## PASSAGE PROVIDED
- Born: John Anthony O'Neill 1951 (age 74–75) Sydney, New South Wales, Australia
- Education: University of Sydney
- Occupation: Businessman
- Organization(s): State Bank of New South Wales Australian Rugby Union Football Federation Australia Star Entertainment Group

= John O'Neill (businessman) =

Australian sporting administrator

John Anthony O'Neill AO (born 1951) is an Australian sporting administrator and businessman. He has been involved with both rugby union and soccer at the national level, after being Managing Director of the State Bank of New South Wales up until 1995.

Former CEO of the Australian Rugby Union and instrumental in staging the 2003 Rugby World Cup, in 2004, O'Neill was appointed head of the newly created Football Federation Australia by chairman Frank Lowy, a position he remained in until 7 November 2006. He then returned to his former position as CEO of the ARU.

== ARU chief executive - 1995-2003 ==

O'Neill held the position as chief executive of Australian Rugby Union between 1995 and 2003.

The 2003 Rugby World Cup was originally scheduled to be hosted by Australia and New Zealand. However, in April 2002, the International Rugby Board decided that Australia would be the sole host of the tournament after the Australian Rugby Union (ARU), led by O'Neill, made a proposal to that effect. Upon visiting New Zealand, with the country upset with this decision, O'Neill described himself as "surprisingly well recognised" and that he "walked through the crowd at Eden Park at one point and that was an adventure. I used that old Paul Keating bit of advice 'don't make eye contact'." He said further that he is "probably a better known face there [in New Zealand] than I am here [in Australia], which is terrifying."

Prior to the 2003 Rugby World Cup, after the International Rugby Board decided that "no formal musical performance will be permitted other than the playing of the national anthems", O'Neill described the decision not to allow the singing of "Waltzing Matilda" as a "half-pregnant situation where you can sing it but not when the players are on the paddock." He attracted much media attention with the statement, even starting a media campaign which included Sally Loane and Alan Jones. John Howard even suggested that "it's ridiculous".

## PROVIDED ENTRIES
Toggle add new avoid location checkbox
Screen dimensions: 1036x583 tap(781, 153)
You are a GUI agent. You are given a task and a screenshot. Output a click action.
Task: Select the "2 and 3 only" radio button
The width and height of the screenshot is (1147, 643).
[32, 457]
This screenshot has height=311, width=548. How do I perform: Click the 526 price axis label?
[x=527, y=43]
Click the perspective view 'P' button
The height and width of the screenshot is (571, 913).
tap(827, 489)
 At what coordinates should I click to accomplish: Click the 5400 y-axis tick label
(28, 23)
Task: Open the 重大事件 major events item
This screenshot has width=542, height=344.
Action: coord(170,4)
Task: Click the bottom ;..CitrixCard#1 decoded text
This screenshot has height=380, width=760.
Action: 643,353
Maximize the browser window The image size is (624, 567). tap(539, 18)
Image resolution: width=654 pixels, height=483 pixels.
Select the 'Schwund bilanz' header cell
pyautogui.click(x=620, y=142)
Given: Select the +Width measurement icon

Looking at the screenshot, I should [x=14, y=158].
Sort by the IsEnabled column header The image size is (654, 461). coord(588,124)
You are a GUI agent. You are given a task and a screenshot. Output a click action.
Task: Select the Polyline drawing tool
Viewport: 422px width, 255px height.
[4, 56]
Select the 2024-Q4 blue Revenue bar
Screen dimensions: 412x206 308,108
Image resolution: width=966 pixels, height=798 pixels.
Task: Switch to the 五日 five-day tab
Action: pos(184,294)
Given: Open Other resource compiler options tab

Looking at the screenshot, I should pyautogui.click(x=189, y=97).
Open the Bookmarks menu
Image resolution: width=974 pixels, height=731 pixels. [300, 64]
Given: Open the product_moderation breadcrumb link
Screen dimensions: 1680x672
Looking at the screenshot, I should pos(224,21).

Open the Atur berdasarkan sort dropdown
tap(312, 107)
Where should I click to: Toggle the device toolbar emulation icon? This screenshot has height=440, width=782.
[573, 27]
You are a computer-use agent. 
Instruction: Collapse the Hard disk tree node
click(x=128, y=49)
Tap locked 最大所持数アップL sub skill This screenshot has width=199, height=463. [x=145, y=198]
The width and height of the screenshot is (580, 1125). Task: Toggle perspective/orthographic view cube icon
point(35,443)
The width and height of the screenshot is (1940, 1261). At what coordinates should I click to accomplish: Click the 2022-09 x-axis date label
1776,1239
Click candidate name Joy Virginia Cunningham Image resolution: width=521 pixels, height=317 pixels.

## PROBLEMS
a) Rewrite the records between the lines holding "At what coordinates should I click to accomplish: Click the 5400" and "tap(312, 107)", inclusive, with "Select" changed to "Choose" and nothing else altered.
b) Write the next part of the John O'Neill biography, picking up after its final sentence.
The biography of John O'Neill and the records are unrelated to each other.

## ANSWERS TO THE EXERCISE
a)
 At what coordinates should I click to accomplish: Click the 5400 y-axis tick label
(28, 23)
Task: Open the 重大事件 major events item
This screenshot has width=542, height=344.
Action: coord(170,4)
Task: Click the bottom ;..CitrixCard#1 decoded text
This screenshot has height=380, width=760.
Action: 643,353
Maximize the browser window The image size is (624, 567). tap(539, 18)
Image resolution: width=654 pixels, height=483 pixels.
Choose the 'Schwund bilanz' header cell
pyautogui.click(x=620, y=142)
Given: Choose the +Width measurement icon

Looking at the screenshot, I should [x=14, y=158].
Sort by the IsEnabled column header The image size is (654, 461). coord(588,124)
You are a GUI agent. You are given a task and a screenshot. Output a click action.
Task: Choose the Polyline drawing tool
Viewport: 422px width, 255px height.
[4, 56]
Choose the 2024-Q4 blue Revenue bar
Screen dimensions: 412x206 308,108
Image resolution: width=966 pixels, height=798 pixels.
Task: Switch to the 五日 five-day tab
Action: pos(184,294)
Given: Open Other resource compiler options tab

Looking at the screenshot, I should pyautogui.click(x=189, y=97).
Open the Bookmarks menu
Image resolution: width=974 pixels, height=731 pixels. [300, 64]
Given: Open the product_moderation breadcrumb link
Screen dimensions: 1680x672
Looking at the screenshot, I should pos(224,21).

Open the Atur berdasarkan sort dropdown
tap(312, 107)

b)
O'Neill was credited with the successful organisation of the 2003 Rugby Union World Cup which made the ARU a profit of over $30 million. O'Neill was named Sport Executive of the Year 2003. O'Neill left the ARU just after the World Cup. ending his contract a year early. He was described as "flamboyant" by Tim Glover, a journalist.

In December 2003, O'Neill announced that he would not seek a renewal of his contract with the ARU. Andrew Stevenson, a journalist for the Sydney Morning Heralds Rugby Union website 'Rugby Heaven', described the decision as having been reached at a board meeting with the ARU.

O'Neill "decided to move on earlier", as the rugby.com.au website described it, from the ARU in January 2004, instead of the end of his contract in December 2004. O'Neill described his decision thus "I said during the Tournament that I would take a family holiday and think about my future over the Christmas, New Year period. Since then, I have had the chance to reflect on the Tournament and its acclaimed success and my eight fruitful years at the helm and have decided that now is the best time for Australian Rugby (Union) and me to move on with Rugby (Union) at such a high point."

Bob Tuckey, chairman of the ARU said "On behalf of the Board I would like to thank John for the outstanding contribution he has made to Rugby (Union). We have just staged the best ever Rugby (Union) World Cup and John will leave the game with a much enhanced profile and a significant supporter base." O'Neill himself said "The Board and I have accordingly agreed to bring forward my departure. The ARU and Rugby are in great shape with excellent people and a very bright future."

In 2004, he defended the ARU over an argument between it and the New South Wales Rugby Union over rugby league footballer Andrew Johns.

Journalist Spiro Zavos wrote in his weekly column with the Sydney Morning Herald arguing for the return of John O'Neill to the ARU in 2006.

==Soccer - 2003-2006==

Within a week of leaving the ARU, the newly formed Australian Soccer Association (ASA) - now known as Football Australia - appointed O'Neill as its chief executive officer to help restructure the country's soccer governance. O'Neill's arrival came in the wake of the 2003 Crawford Report, which recommended the dissolution of previous governing body, Soccer Australia, and the National Soccer League (NSL). Soccer Australia had debts of over A$16 million a year and the NSL had an average attendance of little more than 4,000. Successful businessman Frank Lowy became ASA chairman and had the task of creating a new national football competition, tentatively named the Australian Premier League. One of O'Neill's early moves was to change the name of the organisation to Football Federation Australia (FFA) in order to align the organisation with its international counterparts. O'Neill and Lowy assumed roles in soccer with a view to achieve three central objectives; move Australia from the Oceania Football Confederation (OFC) to the Asian Football Confederation (AFC), establish a new national league, and qualify for the 2006 FIFA World Cup.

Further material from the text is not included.